Someone may fairly wonder how or why it is possible the President of India has any discretion at all left to commute a sentence of death once the judiciary up until the Supreme Court of India has spoken. The answer has to do with the subtle distinction that is still made in common law countries like Britain, the USA and India between law and equity or “natural justice”. Britain ever since the 13th Century has had an institution known as “Lord Chancellor” in whose person came to be combined the highest judicial and executive roles (Tony Blair’s New Labour Government is due to abolish it). “Chancery” or courts of equity traditionally were parallel to courts of law, recognising that normal legal processes may cause justice to sometimes fail (especially in corrupt times) and hence require direct executive intervention. In the United States today, equity is embodied in Rule 60(b) of the Federal Rules, and federal courts are empowered to oversee all other courts including themselves for violations of natural justice.
By way of example having nothing necessarily to do with capital punishment, “solicitation of counsel, clerks or judges” is embracery curialis, recognized as extrinsic fraud and subversion of justice since Jepps 72 E R 924 (1611), “firmly established in English practice long before the foundation” of the USA, Hazel Atlas, 322 US 238 (1943). “Embracery is an offense striking at the very foundation of civil society” says Corpus Juris 20, 496. A court of equity has inherent power to investigate if a judgement has been obtained by fraud, and that is a power to unearth it effectively, since no fraud is more odious than one to subvert justice. Cases include when “by reason of something done by the successful party… there was in fact no adversary trial or decision of the issue in the case. Where the unsuccessful party has been prevented from exhibiting fully his case, by fraud or deception practised on him by his opponent, as … where an attorney fraudulently or without authority assumes to represent a party and connives at his defeat; or where the attorney regularly employed corruptly sells out his client’s interest to the other side ~ these, and similar cases which show that there has never been a real contest in the trial or hearing of the case, are reasons for which a new suit may be sustained to set aside and annul the former judgment or decree, and open the case for a new and a fair hearing….” Hazel Atlas.

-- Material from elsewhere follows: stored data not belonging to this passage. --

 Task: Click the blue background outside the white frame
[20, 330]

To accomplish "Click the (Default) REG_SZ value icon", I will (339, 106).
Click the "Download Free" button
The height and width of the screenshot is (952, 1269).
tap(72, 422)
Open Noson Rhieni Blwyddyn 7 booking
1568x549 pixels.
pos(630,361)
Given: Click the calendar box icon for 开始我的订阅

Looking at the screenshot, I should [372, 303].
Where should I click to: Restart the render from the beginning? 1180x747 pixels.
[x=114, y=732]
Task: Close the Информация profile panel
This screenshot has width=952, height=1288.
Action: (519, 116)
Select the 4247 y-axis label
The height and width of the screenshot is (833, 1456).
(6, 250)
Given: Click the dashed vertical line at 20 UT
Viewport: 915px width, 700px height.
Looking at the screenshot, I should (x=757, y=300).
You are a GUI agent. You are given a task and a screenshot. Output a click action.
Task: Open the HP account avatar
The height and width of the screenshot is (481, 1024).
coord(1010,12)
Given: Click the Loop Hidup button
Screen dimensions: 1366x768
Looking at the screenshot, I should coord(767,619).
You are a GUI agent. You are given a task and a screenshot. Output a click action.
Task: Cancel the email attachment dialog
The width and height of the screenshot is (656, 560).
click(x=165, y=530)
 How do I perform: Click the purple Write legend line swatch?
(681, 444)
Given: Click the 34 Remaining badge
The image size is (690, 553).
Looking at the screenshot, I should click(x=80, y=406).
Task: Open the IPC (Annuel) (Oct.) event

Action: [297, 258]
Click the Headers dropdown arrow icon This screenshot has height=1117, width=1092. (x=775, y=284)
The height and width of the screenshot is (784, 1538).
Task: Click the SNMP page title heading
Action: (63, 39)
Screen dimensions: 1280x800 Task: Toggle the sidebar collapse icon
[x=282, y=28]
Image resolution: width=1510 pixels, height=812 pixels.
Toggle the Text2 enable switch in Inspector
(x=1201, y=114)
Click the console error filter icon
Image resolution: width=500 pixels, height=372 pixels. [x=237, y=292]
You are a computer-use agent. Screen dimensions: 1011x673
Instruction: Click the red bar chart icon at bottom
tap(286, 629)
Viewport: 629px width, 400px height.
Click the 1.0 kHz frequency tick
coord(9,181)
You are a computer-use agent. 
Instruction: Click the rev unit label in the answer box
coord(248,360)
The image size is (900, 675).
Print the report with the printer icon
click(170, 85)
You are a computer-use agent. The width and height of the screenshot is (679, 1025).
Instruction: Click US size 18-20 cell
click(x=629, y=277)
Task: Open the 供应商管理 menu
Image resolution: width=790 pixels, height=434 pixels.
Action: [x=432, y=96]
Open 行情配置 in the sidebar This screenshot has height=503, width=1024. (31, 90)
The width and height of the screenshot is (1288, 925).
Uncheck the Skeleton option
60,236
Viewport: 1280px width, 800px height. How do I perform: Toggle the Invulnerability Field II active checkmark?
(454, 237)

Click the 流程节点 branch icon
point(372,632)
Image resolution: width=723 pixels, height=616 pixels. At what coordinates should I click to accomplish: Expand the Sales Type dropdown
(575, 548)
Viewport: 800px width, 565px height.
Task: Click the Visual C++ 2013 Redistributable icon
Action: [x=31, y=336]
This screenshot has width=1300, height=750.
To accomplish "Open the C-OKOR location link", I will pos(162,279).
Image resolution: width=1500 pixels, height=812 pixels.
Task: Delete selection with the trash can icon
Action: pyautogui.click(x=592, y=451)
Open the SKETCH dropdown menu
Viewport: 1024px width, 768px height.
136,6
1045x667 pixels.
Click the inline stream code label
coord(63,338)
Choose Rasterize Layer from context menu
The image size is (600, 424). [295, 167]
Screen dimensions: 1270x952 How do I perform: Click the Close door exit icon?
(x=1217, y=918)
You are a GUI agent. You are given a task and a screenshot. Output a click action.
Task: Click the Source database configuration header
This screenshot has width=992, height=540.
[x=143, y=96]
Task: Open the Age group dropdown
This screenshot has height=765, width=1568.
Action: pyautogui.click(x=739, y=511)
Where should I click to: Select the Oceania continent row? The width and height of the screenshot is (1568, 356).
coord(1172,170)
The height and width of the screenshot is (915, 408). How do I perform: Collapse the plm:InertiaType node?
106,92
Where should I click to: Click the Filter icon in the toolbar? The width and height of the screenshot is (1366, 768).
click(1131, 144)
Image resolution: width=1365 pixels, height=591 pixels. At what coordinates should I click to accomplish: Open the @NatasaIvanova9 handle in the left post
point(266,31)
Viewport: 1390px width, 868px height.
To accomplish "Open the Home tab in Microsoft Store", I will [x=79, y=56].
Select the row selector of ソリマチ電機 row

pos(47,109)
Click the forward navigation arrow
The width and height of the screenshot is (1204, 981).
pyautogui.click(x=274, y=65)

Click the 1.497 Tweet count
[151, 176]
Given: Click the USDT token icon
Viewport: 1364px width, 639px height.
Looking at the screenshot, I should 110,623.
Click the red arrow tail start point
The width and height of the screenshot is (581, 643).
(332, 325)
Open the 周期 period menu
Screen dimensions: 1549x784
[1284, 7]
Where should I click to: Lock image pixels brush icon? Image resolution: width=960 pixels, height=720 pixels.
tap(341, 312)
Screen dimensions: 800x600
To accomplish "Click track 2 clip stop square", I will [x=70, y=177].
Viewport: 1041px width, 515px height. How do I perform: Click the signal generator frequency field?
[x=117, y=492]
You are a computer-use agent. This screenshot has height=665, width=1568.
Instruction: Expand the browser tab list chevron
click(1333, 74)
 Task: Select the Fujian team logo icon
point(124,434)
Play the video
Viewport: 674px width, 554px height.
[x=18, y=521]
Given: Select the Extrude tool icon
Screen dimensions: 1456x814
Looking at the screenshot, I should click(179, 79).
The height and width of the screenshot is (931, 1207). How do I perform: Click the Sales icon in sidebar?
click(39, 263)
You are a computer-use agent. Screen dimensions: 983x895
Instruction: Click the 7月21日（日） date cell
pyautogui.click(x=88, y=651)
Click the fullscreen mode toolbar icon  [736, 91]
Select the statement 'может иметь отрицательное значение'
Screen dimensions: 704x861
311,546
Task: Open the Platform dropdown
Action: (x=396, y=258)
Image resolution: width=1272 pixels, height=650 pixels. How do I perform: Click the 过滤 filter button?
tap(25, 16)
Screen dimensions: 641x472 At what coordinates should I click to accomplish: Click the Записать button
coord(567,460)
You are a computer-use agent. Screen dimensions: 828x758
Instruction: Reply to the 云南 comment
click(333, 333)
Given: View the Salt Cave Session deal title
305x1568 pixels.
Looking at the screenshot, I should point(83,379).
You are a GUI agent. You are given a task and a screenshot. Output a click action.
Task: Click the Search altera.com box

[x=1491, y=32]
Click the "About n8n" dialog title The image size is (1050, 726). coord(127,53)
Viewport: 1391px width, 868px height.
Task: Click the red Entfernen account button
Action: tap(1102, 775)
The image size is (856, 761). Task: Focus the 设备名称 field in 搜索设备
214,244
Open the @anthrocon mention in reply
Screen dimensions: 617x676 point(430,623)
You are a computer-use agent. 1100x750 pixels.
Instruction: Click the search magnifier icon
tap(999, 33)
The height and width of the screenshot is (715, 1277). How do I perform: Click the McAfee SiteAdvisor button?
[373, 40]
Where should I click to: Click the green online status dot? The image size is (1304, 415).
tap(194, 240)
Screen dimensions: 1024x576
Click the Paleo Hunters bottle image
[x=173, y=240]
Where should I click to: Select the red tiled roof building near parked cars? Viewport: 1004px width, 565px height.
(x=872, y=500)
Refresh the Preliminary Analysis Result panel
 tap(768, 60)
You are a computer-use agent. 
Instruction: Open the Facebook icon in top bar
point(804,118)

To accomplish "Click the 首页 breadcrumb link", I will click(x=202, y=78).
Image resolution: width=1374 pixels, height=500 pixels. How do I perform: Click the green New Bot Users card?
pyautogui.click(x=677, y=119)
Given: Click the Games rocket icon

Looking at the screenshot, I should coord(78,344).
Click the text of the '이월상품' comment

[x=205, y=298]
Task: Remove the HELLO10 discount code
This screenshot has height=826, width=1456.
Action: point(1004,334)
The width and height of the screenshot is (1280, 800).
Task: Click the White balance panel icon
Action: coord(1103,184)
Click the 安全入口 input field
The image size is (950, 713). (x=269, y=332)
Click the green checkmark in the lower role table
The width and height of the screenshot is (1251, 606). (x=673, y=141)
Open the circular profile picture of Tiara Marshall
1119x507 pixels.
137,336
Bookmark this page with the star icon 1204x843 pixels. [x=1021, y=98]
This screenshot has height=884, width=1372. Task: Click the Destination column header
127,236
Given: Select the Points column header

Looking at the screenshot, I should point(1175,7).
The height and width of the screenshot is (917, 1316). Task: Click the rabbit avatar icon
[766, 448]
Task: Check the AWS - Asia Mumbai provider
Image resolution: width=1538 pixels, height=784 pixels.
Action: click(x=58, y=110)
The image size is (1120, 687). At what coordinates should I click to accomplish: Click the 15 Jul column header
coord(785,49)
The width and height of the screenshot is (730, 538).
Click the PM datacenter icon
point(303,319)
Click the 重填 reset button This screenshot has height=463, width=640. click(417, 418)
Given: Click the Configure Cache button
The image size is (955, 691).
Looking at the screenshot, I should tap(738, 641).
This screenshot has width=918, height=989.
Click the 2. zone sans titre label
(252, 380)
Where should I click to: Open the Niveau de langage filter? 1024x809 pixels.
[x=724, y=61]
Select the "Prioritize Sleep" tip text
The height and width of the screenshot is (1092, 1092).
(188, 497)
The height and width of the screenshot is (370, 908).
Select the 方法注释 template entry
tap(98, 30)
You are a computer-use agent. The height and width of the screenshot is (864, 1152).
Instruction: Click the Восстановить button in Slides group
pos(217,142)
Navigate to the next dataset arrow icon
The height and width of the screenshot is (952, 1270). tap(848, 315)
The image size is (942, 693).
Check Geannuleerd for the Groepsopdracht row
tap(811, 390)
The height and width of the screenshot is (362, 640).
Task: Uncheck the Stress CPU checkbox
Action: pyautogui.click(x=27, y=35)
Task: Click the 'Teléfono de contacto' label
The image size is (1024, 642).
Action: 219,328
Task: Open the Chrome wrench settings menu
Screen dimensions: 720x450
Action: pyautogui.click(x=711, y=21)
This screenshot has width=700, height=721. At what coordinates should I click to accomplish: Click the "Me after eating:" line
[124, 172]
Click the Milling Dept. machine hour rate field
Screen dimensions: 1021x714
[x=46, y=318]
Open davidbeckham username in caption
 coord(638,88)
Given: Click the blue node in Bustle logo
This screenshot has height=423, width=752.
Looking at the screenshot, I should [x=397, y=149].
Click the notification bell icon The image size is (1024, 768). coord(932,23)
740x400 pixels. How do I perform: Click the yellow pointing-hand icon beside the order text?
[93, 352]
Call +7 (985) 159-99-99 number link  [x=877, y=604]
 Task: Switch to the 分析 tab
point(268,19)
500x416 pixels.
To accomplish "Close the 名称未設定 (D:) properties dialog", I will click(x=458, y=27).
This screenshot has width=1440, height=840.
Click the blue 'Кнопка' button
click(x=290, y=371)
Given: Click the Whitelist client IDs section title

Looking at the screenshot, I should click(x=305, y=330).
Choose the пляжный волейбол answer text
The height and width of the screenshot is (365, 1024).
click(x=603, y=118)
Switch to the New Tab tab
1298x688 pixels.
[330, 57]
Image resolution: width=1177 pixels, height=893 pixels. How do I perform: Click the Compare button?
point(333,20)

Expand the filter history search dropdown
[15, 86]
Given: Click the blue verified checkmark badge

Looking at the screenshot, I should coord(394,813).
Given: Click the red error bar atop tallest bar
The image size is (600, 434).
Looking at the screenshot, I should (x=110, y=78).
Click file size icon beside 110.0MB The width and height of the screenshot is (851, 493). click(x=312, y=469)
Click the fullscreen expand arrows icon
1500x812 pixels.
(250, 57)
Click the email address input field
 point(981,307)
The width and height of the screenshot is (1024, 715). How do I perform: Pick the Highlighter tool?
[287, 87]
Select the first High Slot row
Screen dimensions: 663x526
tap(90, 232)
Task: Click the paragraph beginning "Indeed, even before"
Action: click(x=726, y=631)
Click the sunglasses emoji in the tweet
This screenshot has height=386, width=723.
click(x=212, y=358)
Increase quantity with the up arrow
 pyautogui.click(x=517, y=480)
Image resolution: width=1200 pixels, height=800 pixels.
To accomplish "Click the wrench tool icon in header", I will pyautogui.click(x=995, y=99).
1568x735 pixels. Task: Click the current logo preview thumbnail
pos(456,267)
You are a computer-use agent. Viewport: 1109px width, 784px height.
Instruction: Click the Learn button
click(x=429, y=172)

Fraud on the court includes that “perpetrated by officers of the court so that the judicial machinery cannot perform in the usual manner its impartial task of adjudging cases that are presented for adjudication” Moore’s Federal Practice 60-360.
Equitable action under Rule 60(b) can vacate judgment whenever such action is appropriate to accomplish justice. (In contemporary American federal judicial processes at least in the present author’s experience over two decades, this rather subtle branch of jurisprudence may have become known, however, more in its breach than fulfilment).
The power of pardon is one such supra-legal equitable power of the executive authority. For a state’s chief executive to pardon a crime is to release someone of guilt or to remit punishment. In Britain, the power is with the Government’s Home Office and in the old Commonwealth it was delegated to the Governor-General. In the USA it is a power of the President or State Governors to pardon crimes, and the most famous case was that of President Gerald Ford pardoning his predecessor Richard M. Nixon. Pervez Musharraf recently pardoned A Q Khan. Both highlight the fact the power of granting a full pardon is to be exercised rarely, and may be justifiable only on grounds of “Reasons of State” where someone has done something unlawful which the State is willing to condone for sake of some greater good in the national interest. But a pardon also can be partial, requiring the offender fulfil a condition such as serving a lesser substituted punishment. Commuting a death sentence by requiring the offender to serve life in prison is this sort of conditional pardon.
In India today, the President under Article 72 of the Constitution is empowered “to grant pardons, reprieves, respites or remissions of punishment or to suspend, remit or commute” a sentence of death and also intervene in other cases. Article 161 gives a lesser power to State Governors. These are singular examples of the acknowledged presence of equity in modern Indian jurisprudence, though our customary laws remain a vast untapped source of natural justice, (viz. Tagore Law Lectures 1905-1906 by SN Roy). Just last week, a Supreme Court bench of Justice Arijit Pasayat and Justice SH Kapadia ruled the power of reprieve, pardon or remission of sentence may not be exercised for “political considerations or on the basis of religion, caste or other extraneous factors”. There must be bona fide valid reasons. The bench set aside an Andhra Pradesh order passed by a Governor from the Congress Party remitting the sentence of imprisonment awarded to a Congress leader in a murder case involving a Telegu Desam Party victim. In an egregious violation of his discretion, the Governor had said the sentence already undergone was sufficient and directed release, but the Supreme Court in November 2005 admitted a petition challenging the order and stayed it. The Court has now held that exercise of the power is subject to judicial review and it may not be exercised for extraneous, political or mala fide reasons. The Court has thereby enlarged its role in equity (or natural justice) similar to that which American federal courts have had under Rule 60(b). There is also an argument for abolishing Article 161.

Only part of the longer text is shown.